### Supplied data
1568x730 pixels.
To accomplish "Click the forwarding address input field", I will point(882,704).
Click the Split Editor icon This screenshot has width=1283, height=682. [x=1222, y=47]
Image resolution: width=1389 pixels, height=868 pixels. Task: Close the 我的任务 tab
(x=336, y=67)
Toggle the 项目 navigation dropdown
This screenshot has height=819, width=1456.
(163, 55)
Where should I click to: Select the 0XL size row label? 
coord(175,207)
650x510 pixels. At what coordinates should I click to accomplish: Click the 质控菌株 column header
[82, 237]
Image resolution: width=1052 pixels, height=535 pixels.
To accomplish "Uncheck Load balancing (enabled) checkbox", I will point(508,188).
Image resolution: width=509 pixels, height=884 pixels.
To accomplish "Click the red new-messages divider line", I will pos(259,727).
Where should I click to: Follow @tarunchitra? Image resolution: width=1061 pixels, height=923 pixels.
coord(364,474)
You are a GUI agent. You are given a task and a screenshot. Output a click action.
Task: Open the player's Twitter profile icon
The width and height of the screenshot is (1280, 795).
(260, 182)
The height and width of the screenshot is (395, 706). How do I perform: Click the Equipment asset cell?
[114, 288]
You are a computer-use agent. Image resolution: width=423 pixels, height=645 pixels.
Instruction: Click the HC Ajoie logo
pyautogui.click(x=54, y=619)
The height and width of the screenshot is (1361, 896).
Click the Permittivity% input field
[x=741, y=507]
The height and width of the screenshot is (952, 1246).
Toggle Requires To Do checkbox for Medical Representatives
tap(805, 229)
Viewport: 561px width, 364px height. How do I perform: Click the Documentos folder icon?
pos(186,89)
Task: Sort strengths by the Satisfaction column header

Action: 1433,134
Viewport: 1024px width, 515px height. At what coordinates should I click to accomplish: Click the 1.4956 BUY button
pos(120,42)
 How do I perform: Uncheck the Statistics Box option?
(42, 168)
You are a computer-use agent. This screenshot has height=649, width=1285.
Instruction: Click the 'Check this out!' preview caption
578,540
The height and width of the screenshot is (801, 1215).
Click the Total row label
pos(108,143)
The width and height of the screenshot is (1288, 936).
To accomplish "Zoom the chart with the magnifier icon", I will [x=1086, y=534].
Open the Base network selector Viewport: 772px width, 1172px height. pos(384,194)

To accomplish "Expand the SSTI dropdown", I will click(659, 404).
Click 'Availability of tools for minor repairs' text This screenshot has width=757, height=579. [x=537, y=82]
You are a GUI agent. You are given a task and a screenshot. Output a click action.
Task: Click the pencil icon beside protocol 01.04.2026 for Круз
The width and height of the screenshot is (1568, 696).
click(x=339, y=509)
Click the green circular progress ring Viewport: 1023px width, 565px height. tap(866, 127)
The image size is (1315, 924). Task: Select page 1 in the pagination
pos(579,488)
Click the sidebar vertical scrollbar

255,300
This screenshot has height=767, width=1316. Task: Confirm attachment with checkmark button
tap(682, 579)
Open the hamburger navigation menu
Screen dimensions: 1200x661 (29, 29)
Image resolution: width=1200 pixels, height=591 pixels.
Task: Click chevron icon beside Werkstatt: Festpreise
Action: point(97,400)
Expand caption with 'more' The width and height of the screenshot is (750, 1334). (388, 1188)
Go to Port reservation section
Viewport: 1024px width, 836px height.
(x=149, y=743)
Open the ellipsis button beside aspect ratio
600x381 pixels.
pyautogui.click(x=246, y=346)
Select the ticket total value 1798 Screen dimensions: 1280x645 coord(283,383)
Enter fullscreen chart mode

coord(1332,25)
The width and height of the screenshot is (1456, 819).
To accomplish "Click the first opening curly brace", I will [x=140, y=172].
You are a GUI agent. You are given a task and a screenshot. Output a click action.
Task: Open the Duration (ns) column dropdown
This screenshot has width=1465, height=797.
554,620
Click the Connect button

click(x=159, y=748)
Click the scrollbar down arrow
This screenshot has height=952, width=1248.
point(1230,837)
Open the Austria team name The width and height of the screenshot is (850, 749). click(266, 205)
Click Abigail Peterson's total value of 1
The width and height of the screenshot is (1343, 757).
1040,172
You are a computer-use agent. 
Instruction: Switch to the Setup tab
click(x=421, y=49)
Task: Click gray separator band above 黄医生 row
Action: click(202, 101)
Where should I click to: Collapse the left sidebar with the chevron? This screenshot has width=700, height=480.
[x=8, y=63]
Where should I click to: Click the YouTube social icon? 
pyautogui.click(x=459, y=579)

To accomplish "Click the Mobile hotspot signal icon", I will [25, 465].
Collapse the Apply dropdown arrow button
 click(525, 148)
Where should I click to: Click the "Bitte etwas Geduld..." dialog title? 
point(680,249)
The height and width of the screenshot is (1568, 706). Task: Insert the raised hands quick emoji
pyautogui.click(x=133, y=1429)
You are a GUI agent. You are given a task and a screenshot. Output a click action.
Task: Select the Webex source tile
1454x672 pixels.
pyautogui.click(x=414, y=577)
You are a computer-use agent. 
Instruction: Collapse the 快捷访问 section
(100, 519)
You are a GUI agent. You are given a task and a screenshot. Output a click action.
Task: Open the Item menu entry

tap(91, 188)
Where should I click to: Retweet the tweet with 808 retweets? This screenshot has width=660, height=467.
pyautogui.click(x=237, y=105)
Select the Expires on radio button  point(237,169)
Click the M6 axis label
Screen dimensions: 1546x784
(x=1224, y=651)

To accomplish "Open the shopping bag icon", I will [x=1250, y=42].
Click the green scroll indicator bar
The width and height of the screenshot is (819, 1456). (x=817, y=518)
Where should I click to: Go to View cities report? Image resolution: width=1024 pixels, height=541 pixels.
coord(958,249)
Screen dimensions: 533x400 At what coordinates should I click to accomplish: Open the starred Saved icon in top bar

### Instructions for the task
Restate the listing in full, word for word.

### Result
1568x730 pixels.
To accomplish "Click the forwarding address input field", I will point(882,704).
Click the Split Editor icon This screenshot has width=1283, height=682. [x=1222, y=47]
Image resolution: width=1389 pixels, height=868 pixels. Task: Close the 我的任务 tab
(x=336, y=67)
Toggle the 项目 navigation dropdown
This screenshot has height=819, width=1456.
(163, 55)
Where should I click to: Select the 0XL size row label? 
coord(175,207)
650x510 pixels. At what coordinates should I click to accomplish: Click the 质控菌株 column header
[82, 237]
Image resolution: width=1052 pixels, height=535 pixels.
To accomplish "Uncheck Load balancing (enabled) checkbox", I will point(508,188).
Image resolution: width=509 pixels, height=884 pixels.
To accomplish "Click the red new-messages divider line", I will pos(259,727).
Where should I click to: Follow @tarunchitra? Image resolution: width=1061 pixels, height=923 pixels.
coord(364,474)
You are a GUI agent. You are given a task and a screenshot. Output a click action.
Task: Open the player's Twitter profile icon
The width and height of the screenshot is (1280, 795).
(260, 182)
The height and width of the screenshot is (395, 706). How do I perform: Click the Equipment asset cell?
[114, 288]
You are a computer-use agent. Image resolution: width=423 pixels, height=645 pixels.
Instruction: Click the HC Ajoie logo
pyautogui.click(x=54, y=619)
The height and width of the screenshot is (1361, 896).
Click the Permittivity% input field
[x=741, y=507]
The height and width of the screenshot is (952, 1246).
Toggle Requires To Do checkbox for Medical Representatives
tap(805, 229)
Viewport: 561px width, 364px height. How do I perform: Click the Documentos folder icon?
pos(186,89)
Task: Sort strengths by the Satisfaction column header

Action: 1433,134
Viewport: 1024px width, 515px height. At what coordinates should I click to accomplish: Click the 1.4956 BUY button
pos(120,42)
 How do I perform: Uncheck the Statistics Box option?
(42, 168)
You are a computer-use agent. This screenshot has height=649, width=1285.
Instruction: Click the 'Check this out!' preview caption
578,540
The height and width of the screenshot is (801, 1215).
Click the Total row label
pos(108,143)
The width and height of the screenshot is (1288, 936).
To accomplish "Zoom the chart with the magnifier icon", I will [x=1086, y=534].
Open the Base network selector Viewport: 772px width, 1172px height. pos(384,194)

To accomplish "Expand the SSTI dropdown", I will click(659, 404).
Click 'Availability of tools for minor repairs' text This screenshot has width=757, height=579. [x=537, y=82]
You are a GUI agent. You are given a task and a screenshot. Output a click action.
Task: Click the pencil icon beside protocol 01.04.2026 for Круз
The width and height of the screenshot is (1568, 696).
click(x=339, y=509)
Click the green circular progress ring Viewport: 1023px width, 565px height. tap(866, 127)
The image size is (1315, 924). Task: Select page 1 in the pagination
pos(579,488)
Click the sidebar vertical scrollbar

255,300
This screenshot has height=767, width=1316. Task: Confirm attachment with checkmark button
tap(682, 579)
Open the hamburger navigation menu
Screen dimensions: 1200x661 (29, 29)
Image resolution: width=1200 pixels, height=591 pixels.
Task: Click chevron icon beside Werkstatt: Festpreise
Action: point(97,400)
Expand caption with 'more' The width and height of the screenshot is (750, 1334). (388, 1188)
Go to Port reservation section
Viewport: 1024px width, 836px height.
(x=149, y=743)
Open the ellipsis button beside aspect ratio
600x381 pixels.
pyautogui.click(x=246, y=346)
Select the ticket total value 1798 Screen dimensions: 1280x645 coord(283,383)
Enter fullscreen chart mode

coord(1332,25)
The width and height of the screenshot is (1456, 819).
To accomplish "Click the first opening curly brace", I will [x=140, y=172].
You are a GUI agent. You are given a task and a screenshot. Output a click action.
Task: Open the Duration (ns) column dropdown
This screenshot has width=1465, height=797.
554,620
Click the Connect button

click(x=159, y=748)
Click the scrollbar down arrow
This screenshot has height=952, width=1248.
point(1230,837)
Open the Austria team name The width and height of the screenshot is (850, 749). click(266, 205)
Click Abigail Peterson's total value of 1
The width and height of the screenshot is (1343, 757).
1040,172
You are a computer-use agent. 
Instruction: Switch to the Setup tab
click(x=421, y=49)
Task: Click gray separator band above 黄医生 row
Action: click(202, 101)
Where should I click to: Collapse the left sidebar with the chevron? This screenshot has width=700, height=480.
[x=8, y=63]
Where should I click to: Click the YouTube social icon? 
pyautogui.click(x=459, y=579)

To accomplish "Click the Mobile hotspot signal icon", I will [25, 465].
Collapse the Apply dropdown arrow button
 click(525, 148)
Where should I click to: Click the "Bitte etwas Geduld..." dialog title? 
point(680,249)
The height and width of the screenshot is (1568, 706). Task: Insert the raised hands quick emoji
pyautogui.click(x=133, y=1429)
You are a GUI agent. You are given a task and a screenshot. Output a click action.
Task: Select the Webex source tile
1454x672 pixels.
pyautogui.click(x=414, y=577)
You are a computer-use agent. 
Instruction: Collapse the 快捷访问 section
(100, 519)
You are a GUI agent. You are given a task and a screenshot. Output a click action.
Task: Open the Item menu entry

tap(91, 188)
Where should I click to: Retweet the tweet with 808 retweets? This screenshot has width=660, height=467.
pyautogui.click(x=237, y=105)
Select the Expires on radio button  point(237,169)
Click the M6 axis label
Screen dimensions: 1546x784
(x=1224, y=651)

To accomplish "Open the shopping bag icon", I will [x=1250, y=42].
Click the green scroll indicator bar
The width and height of the screenshot is (819, 1456). (x=817, y=518)
Where should I click to: Go to View cities report? Image resolution: width=1024 pixels, height=541 pixels.
coord(958,249)
Screen dimensions: 533x400 At what coordinates should I click to accomplish: Open the starred Saved icon in top bar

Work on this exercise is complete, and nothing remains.